▸ SET TASK
From the data below, pick out each line that contains the string "will", and copy those lines. Treat uppercase and lowercase as different.

┏━━

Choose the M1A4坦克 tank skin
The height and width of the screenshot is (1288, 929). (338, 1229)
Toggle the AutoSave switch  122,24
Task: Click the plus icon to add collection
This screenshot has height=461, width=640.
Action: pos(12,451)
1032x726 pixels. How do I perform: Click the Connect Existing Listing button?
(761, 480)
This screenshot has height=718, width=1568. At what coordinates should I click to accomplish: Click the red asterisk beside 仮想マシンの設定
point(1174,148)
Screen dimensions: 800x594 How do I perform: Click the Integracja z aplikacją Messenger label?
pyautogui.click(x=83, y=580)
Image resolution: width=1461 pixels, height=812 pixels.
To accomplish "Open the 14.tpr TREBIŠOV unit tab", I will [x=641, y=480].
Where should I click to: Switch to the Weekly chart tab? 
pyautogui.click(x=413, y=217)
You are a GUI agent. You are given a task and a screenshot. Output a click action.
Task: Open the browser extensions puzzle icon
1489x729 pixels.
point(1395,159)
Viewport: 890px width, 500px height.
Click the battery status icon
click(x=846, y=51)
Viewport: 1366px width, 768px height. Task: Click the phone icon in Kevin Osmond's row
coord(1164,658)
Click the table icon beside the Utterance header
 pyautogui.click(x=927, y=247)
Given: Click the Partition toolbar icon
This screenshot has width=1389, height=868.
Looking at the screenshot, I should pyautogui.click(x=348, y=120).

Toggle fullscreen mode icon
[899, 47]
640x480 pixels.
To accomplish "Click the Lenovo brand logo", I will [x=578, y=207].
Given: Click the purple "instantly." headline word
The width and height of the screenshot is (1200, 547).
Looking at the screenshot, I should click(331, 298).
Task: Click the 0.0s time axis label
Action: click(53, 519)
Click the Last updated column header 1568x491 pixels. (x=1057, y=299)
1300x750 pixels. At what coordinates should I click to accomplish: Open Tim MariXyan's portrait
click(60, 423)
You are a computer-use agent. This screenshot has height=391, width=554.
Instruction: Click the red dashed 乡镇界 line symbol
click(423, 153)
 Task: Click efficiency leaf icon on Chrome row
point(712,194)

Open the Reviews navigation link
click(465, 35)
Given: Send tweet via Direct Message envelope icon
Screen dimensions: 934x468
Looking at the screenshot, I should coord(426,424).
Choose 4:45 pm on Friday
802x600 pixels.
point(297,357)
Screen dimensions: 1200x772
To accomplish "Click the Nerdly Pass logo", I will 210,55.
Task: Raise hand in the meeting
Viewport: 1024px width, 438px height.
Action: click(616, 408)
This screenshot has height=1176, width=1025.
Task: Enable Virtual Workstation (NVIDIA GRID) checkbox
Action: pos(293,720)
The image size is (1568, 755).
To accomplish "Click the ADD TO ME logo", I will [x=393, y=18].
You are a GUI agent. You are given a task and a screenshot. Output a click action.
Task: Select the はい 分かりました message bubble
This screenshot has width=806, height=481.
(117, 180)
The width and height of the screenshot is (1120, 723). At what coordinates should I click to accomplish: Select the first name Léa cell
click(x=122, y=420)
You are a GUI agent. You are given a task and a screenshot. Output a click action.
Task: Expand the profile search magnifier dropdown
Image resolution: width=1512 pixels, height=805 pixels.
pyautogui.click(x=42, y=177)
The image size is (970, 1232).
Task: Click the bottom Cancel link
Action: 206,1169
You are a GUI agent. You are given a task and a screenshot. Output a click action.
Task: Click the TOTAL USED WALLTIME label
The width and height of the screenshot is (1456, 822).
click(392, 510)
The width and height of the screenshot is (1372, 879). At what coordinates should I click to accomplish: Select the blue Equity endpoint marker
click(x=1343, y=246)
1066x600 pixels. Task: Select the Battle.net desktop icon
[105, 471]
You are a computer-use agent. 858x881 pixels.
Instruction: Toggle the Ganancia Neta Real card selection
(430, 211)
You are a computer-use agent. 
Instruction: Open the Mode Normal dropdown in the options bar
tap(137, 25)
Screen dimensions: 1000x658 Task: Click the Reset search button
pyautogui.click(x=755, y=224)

┗━━

▸ WRITTEN SOLUTION
To accomplish "Open the 14.tpr TREBIŠOV unit tab", I will [x=641, y=480].
To accomplish "Click the Lenovo brand logo", I will [x=578, y=207].
To accomplish "Click the Nerdly Pass logo", I will 210,55.
To accomplish "Click the ADD TO ME logo", I will [x=393, y=18].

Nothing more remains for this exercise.